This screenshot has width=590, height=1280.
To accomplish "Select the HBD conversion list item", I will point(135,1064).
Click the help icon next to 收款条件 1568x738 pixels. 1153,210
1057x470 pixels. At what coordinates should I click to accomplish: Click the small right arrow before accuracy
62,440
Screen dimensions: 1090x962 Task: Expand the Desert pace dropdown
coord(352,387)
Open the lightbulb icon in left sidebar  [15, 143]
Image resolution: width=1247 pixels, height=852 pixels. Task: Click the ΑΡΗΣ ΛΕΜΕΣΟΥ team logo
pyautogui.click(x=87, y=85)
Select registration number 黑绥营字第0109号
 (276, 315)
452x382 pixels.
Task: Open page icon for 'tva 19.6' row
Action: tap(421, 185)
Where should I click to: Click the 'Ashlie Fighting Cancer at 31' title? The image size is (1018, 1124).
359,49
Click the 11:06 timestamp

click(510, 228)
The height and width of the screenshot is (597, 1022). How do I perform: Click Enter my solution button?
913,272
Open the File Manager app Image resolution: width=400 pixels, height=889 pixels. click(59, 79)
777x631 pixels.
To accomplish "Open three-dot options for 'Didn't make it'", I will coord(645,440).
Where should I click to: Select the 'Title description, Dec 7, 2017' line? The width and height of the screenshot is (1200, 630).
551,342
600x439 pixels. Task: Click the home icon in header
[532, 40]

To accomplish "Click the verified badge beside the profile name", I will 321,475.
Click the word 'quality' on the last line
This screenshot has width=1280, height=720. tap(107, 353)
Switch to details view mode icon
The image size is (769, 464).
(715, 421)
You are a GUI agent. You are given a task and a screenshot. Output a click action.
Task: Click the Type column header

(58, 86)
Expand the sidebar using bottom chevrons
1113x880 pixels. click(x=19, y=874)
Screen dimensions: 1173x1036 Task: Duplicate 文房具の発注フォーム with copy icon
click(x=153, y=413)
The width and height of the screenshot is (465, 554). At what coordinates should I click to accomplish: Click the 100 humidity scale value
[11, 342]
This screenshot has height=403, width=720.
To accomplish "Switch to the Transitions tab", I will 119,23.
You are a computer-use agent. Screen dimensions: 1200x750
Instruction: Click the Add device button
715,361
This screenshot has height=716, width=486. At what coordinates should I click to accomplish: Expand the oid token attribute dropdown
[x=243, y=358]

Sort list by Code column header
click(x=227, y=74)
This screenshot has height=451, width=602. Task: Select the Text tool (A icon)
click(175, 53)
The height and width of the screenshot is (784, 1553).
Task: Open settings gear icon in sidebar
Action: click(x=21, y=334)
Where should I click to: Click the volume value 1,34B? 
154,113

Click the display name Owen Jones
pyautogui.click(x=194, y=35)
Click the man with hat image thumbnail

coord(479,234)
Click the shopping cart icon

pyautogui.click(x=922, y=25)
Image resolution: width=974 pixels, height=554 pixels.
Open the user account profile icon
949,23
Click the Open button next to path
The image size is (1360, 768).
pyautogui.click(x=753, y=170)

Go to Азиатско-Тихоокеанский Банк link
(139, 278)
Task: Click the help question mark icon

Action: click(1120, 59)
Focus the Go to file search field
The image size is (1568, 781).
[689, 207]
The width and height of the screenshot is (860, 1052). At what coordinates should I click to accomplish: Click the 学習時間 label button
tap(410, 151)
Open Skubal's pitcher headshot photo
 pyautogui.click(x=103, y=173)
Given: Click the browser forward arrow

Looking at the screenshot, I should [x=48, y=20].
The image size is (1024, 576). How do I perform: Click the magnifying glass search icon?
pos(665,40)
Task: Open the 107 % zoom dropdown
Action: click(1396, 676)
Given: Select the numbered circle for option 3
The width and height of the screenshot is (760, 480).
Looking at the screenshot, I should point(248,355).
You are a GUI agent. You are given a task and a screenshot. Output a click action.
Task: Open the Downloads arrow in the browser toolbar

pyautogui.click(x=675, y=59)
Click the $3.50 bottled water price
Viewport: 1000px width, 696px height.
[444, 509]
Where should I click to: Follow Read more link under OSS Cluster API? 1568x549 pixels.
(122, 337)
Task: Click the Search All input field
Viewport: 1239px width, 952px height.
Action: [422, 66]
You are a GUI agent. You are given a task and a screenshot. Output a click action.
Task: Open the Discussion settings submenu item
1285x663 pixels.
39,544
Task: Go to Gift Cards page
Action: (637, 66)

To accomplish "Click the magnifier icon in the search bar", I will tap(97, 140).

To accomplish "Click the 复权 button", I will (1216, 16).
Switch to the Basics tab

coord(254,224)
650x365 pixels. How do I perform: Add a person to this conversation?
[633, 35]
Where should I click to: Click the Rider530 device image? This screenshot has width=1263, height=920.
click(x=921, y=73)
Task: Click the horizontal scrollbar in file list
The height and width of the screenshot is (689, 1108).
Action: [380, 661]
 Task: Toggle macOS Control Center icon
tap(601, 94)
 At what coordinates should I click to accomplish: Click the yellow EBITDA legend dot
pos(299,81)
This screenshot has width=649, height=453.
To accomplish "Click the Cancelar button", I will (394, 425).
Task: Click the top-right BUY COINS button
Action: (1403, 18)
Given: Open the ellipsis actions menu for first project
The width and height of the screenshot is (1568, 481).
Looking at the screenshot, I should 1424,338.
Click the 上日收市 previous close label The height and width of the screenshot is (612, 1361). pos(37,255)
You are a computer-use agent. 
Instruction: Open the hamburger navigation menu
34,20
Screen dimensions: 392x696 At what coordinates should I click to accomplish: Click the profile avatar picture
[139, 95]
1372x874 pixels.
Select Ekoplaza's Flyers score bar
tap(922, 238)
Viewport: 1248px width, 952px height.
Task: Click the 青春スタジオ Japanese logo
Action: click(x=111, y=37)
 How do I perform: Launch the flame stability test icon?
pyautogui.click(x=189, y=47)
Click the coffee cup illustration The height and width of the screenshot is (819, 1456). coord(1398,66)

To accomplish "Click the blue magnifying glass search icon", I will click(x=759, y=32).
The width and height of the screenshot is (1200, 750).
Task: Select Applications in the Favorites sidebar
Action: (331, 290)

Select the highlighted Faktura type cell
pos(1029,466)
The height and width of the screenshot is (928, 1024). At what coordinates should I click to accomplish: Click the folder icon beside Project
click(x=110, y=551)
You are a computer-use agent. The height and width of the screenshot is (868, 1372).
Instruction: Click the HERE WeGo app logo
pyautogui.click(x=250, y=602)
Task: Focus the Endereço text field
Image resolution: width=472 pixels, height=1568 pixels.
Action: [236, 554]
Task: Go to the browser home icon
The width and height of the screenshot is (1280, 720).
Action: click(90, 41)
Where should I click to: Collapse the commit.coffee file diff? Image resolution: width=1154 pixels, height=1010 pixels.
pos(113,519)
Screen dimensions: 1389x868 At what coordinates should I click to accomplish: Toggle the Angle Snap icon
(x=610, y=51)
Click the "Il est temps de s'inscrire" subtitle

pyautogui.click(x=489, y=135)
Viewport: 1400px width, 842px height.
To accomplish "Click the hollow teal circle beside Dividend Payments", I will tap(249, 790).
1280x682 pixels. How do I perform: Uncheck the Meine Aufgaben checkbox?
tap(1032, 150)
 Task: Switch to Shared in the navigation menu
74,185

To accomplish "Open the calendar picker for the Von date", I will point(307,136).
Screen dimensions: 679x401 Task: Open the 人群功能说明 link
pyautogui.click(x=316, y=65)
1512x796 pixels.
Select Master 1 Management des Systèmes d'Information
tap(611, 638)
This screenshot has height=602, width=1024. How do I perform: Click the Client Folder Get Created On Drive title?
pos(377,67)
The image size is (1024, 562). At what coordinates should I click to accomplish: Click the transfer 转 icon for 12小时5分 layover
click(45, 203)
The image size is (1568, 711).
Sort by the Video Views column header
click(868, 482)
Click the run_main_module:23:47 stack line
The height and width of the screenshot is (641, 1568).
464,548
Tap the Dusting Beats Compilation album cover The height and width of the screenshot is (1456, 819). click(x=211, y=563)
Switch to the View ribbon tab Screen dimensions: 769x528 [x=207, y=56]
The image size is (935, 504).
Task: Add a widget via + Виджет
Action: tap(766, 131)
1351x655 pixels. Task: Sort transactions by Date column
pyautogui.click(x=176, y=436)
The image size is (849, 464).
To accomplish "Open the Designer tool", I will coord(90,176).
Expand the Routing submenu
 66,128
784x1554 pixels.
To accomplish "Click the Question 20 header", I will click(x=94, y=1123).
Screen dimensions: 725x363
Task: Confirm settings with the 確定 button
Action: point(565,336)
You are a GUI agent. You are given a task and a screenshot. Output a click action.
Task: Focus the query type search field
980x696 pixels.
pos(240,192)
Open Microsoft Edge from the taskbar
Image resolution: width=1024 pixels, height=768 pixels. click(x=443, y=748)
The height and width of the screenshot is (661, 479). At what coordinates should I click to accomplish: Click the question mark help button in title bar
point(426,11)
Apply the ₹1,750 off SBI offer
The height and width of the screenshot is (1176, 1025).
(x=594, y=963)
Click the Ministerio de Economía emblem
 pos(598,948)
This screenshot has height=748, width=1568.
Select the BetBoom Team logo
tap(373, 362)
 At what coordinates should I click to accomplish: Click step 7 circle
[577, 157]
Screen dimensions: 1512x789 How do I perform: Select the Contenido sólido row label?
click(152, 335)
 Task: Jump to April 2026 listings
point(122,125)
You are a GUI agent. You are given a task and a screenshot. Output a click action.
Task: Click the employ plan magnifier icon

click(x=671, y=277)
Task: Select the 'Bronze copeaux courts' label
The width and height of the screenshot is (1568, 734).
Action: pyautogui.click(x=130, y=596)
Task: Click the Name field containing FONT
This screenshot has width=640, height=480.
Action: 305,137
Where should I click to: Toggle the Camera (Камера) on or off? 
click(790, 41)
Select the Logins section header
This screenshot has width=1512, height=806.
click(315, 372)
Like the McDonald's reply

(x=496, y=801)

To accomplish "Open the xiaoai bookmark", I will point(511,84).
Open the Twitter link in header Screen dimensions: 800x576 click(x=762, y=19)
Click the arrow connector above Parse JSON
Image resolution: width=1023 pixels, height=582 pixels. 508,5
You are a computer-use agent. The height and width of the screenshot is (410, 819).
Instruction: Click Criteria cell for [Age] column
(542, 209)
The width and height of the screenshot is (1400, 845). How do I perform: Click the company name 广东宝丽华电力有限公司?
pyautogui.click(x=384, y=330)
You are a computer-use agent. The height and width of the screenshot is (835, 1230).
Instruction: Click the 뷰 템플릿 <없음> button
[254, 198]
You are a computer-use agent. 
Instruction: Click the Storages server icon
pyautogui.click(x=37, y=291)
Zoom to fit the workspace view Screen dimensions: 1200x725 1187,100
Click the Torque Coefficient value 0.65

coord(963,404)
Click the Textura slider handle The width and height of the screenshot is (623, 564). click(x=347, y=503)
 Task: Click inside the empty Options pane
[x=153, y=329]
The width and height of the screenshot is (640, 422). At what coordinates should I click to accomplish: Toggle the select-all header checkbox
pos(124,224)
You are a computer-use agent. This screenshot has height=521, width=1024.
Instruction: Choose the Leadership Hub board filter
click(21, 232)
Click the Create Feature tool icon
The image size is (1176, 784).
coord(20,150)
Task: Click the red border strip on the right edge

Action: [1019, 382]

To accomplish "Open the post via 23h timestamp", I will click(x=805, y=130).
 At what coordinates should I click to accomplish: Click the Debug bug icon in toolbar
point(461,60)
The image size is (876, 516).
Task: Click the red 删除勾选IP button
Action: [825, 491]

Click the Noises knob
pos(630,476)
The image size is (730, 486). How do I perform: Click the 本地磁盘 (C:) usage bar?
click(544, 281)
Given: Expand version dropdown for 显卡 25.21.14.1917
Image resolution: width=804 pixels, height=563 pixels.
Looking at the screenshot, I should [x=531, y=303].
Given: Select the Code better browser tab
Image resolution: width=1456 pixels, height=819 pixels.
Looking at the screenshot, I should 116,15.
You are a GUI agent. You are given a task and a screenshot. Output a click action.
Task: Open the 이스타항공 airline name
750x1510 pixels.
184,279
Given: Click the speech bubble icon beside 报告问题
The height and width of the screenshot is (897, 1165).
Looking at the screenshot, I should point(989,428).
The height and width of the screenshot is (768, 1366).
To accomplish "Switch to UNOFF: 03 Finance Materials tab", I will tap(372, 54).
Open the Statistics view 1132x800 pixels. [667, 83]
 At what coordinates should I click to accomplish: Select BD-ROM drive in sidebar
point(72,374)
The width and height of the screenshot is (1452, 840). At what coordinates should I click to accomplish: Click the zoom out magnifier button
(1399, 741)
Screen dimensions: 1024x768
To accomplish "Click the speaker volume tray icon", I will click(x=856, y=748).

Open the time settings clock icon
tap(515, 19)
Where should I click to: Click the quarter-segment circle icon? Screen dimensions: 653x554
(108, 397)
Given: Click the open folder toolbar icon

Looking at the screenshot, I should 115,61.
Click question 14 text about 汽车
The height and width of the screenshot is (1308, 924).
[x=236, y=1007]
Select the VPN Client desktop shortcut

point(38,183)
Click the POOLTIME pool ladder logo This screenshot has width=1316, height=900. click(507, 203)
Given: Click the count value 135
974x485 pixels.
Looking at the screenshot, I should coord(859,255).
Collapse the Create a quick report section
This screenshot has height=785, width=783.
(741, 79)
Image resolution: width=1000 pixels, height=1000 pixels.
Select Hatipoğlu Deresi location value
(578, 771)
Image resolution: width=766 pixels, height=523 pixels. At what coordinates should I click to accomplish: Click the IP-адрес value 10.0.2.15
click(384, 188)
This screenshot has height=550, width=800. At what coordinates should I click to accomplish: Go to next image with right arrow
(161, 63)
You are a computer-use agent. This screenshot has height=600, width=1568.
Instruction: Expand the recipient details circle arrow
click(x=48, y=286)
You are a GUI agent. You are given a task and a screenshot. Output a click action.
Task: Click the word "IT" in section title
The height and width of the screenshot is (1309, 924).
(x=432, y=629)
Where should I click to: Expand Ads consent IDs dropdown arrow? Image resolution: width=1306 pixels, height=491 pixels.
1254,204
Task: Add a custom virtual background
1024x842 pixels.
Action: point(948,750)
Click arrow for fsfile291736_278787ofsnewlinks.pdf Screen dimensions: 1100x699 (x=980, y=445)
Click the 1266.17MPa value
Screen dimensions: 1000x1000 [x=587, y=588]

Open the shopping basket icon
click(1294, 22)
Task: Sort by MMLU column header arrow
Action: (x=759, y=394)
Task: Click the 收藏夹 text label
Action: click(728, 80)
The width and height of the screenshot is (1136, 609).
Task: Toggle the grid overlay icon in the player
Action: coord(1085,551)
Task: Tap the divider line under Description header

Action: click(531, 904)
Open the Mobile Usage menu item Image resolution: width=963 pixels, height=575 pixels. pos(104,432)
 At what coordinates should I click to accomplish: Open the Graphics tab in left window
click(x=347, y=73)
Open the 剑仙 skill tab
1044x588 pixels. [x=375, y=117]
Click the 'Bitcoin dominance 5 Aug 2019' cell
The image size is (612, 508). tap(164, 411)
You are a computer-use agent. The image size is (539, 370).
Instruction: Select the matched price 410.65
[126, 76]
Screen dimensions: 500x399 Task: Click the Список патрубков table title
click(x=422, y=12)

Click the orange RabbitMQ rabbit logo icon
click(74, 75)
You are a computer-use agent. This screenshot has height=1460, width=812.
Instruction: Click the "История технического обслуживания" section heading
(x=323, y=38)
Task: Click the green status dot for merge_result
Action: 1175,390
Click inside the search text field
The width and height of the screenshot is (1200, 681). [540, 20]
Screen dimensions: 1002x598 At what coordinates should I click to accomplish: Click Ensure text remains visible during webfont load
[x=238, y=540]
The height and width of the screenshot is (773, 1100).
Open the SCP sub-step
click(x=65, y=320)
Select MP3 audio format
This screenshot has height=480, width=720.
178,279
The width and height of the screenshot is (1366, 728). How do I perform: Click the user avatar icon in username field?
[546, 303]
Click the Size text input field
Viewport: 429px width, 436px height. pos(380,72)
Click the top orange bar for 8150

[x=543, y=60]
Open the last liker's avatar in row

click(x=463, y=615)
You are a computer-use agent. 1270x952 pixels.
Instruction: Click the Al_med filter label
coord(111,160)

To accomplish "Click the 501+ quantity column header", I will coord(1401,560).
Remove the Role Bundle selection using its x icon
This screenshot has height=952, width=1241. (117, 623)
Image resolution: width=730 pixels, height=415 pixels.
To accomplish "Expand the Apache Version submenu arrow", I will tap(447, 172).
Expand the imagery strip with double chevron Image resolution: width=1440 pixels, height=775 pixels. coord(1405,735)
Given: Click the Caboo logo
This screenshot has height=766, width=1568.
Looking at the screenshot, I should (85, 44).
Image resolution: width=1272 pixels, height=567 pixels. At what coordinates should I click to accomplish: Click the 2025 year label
+ + +
Please give back exactly the lines of the listing above that run from the one containing "The width and height of the screenshot is (1568, 481)." through the one containing "Click the coffee", and only those.

The width and height of the screenshot is (1568, 481).
Looking at the screenshot, I should 1424,338.
Click the 上日收市 previous close label The height and width of the screenshot is (612, 1361). pos(37,255)
You are a computer-use agent. 
Instruction: Open the hamburger navigation menu
34,20
Screen dimensions: 392x696 At what coordinates should I click to accomplish: Click the profile avatar picture
[139, 95]
1372x874 pixels.
Select Ekoplaza's Flyers score bar
tap(922, 238)
Viewport: 1248px width, 952px height.
Task: Click the 青春スタジオ Japanese logo
Action: click(x=111, y=37)
 How do I perform: Launch the flame stability test icon?
pyautogui.click(x=189, y=47)
Click the coffee cup illustration The height and width of the screenshot is (819, 1456). coord(1398,66)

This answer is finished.